Колонна двинулась дальше. Но на этот раз уйти далеко нам не дали. Дорогу, идущую к главной деревенской площади перегородили полтора десятка ополченцев с луками и самострелами наготове. Во главе у них стоял Одрин.
— С дороги, — глухо прорычал я, вытаскивая меч из ножен, — Сегодня пролилось уже достаточно крови. Но видят боги, мы готовы пролить ещё, ежели какая-нибудь мразь решит встать у нас на пути.
— Не сомневаюсь, — прошамкал командир ополчения. К новым дыркам, появившимся на месте выпавших зубов, привыкнуть он ещё не успел, — Но я не могу этого позволить.
— Построиться! — заорал я, повернувшись к солдатам, — Щиты вперёд, арбалеты в тыл. Живо!

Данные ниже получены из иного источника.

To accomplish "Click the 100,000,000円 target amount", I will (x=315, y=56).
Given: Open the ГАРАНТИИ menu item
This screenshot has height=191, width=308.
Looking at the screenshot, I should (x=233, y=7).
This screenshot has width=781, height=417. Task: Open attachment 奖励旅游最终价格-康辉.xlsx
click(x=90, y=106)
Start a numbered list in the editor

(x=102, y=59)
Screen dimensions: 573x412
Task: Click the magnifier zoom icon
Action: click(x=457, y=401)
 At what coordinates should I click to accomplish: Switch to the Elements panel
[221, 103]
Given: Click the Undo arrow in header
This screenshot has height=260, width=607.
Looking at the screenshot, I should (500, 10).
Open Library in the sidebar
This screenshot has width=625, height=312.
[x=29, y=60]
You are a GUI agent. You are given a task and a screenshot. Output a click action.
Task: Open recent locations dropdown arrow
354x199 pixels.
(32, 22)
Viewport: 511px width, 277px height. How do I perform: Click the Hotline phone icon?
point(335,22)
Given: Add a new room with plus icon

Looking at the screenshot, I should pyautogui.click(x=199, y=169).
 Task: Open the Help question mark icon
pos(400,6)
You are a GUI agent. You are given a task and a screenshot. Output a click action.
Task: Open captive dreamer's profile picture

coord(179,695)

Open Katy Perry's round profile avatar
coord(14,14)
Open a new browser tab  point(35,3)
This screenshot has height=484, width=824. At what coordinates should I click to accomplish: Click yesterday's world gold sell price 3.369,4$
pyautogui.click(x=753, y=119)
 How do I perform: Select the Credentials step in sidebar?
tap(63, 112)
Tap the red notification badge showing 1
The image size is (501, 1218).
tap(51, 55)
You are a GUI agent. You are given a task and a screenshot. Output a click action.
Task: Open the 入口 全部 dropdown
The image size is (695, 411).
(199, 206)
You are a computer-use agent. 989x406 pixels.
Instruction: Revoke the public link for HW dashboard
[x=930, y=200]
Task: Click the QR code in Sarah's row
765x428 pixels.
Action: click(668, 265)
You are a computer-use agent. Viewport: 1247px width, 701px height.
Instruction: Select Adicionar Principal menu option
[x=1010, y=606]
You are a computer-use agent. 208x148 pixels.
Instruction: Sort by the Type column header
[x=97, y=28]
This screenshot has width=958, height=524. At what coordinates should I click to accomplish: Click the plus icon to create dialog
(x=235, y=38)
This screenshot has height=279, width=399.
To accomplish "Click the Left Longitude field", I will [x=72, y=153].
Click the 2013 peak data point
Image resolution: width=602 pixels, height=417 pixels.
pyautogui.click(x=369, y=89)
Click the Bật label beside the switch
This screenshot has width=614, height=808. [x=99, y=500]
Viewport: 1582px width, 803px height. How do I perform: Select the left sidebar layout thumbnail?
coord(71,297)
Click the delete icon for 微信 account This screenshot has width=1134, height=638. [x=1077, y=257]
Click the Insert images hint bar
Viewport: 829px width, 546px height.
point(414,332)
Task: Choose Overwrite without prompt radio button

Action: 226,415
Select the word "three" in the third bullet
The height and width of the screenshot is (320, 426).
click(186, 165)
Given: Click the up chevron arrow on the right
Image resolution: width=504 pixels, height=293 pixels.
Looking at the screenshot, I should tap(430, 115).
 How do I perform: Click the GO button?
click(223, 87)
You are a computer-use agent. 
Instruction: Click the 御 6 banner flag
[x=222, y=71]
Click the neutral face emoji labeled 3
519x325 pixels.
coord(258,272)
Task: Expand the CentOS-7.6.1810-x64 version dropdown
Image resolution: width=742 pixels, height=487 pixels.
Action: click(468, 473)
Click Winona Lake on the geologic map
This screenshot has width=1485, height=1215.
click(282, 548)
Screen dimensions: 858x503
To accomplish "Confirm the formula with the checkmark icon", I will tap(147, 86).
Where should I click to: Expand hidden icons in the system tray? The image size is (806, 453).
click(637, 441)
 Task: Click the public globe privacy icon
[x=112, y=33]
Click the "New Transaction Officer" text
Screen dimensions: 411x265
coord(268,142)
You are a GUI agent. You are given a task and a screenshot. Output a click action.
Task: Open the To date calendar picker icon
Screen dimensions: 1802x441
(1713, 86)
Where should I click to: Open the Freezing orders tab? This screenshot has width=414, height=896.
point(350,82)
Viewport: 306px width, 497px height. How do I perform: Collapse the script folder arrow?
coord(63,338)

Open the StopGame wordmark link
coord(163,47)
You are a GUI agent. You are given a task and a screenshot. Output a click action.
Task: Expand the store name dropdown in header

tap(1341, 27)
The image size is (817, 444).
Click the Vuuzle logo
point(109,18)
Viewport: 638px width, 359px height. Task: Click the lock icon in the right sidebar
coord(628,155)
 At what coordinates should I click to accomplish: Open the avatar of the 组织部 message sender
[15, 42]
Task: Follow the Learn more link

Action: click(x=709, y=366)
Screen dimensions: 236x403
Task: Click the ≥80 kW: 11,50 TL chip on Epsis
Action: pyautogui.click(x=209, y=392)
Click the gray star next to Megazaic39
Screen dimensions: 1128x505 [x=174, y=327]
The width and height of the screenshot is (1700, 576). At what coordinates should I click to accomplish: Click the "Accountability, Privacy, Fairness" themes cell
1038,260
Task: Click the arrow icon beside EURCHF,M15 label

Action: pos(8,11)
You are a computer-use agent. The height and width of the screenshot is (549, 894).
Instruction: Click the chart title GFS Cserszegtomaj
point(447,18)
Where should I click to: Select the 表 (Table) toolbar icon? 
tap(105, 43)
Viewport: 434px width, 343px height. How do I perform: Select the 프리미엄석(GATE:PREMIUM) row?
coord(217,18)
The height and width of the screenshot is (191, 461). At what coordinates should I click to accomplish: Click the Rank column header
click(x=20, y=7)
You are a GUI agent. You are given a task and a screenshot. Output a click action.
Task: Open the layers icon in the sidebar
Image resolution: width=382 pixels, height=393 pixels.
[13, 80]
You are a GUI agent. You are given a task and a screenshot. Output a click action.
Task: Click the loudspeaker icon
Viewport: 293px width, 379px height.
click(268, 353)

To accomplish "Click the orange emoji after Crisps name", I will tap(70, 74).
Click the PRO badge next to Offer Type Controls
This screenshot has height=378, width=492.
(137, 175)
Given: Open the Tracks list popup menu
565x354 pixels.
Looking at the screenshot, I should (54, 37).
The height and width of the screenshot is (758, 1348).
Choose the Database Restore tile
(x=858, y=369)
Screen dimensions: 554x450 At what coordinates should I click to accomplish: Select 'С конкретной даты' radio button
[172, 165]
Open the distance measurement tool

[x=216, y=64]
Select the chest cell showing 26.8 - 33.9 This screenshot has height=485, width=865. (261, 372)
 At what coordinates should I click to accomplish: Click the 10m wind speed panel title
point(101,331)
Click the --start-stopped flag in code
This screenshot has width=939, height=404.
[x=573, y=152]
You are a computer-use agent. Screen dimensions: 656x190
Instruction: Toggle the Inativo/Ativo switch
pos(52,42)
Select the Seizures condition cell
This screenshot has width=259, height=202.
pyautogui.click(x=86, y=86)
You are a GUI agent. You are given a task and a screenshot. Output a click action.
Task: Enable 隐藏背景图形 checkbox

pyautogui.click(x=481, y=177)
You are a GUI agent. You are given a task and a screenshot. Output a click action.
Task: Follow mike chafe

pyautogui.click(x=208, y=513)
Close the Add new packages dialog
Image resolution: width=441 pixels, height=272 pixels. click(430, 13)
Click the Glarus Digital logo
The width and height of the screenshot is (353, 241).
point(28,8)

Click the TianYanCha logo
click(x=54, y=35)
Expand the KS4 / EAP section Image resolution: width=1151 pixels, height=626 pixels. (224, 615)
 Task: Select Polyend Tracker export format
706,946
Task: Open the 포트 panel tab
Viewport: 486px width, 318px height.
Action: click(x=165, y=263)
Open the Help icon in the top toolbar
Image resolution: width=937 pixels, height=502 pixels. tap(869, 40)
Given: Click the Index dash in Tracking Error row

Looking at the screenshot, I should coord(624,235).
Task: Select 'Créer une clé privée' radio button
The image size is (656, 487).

Бойцы выполнили команду незамедлительно. Через несколько секунд улицу перегородил плотный строй щитов, за спинами которых расположились немногочисленные арбалетчики. Заскрипели тетивы взводимых самострелов.
Ополченцы заметно занервничали. Отступили на шаг. Затем ещё на шаг. Глефы и готентаги в их руках начали нервно подрагивать. На месте остался лишь Одрин. На лбу у командира ополчения выступили крохотные бисеринки пота. Лицо побледнело. Руки до побелевших костяшек вцепились в рукоять меча.
— Я не могу этого допустить, — повторил он, не сдвинувшись с места. Я подошёл к нему. Заглянул в глаза. И тихо спросил.
— И ты готов защищать его? Проливать кровь своих солдат за этого уёбка? За того, кто отправил тебя бить собственных родичей?
Одрин хищно оскалился. Его, лишённая половины зубов «улыбка», выглядела поистине жутко.
— Защищать? — прошипел он, — Нет, не готов. Но я не хочу, чтобы вы его убили. Я сделаю это сам. Позже.
Я отступил на шаг. Убрал меч в ножны. Жестом показал своим бойцам перестроиться обратно, в походный порядок. Повернулся к командиру ополчения и сказал.
— В таком случае, можешь быть спокоен. Мы не собираемся отбирать у тебя твою месть. Лишь хотим взглянуть этому сукину сыну в глаза. И поинтересоваться, сладко ли ему спалось сегодня ночью.
Командир ополчения немного помедлил, с сомнением глядя то на меня, то на моих людей. Затем убрал меч в ножны и молча протянул мне руку. Я так же молча пожал её. Слова сейчас были не нужны. Все всё понимали и так. Без них.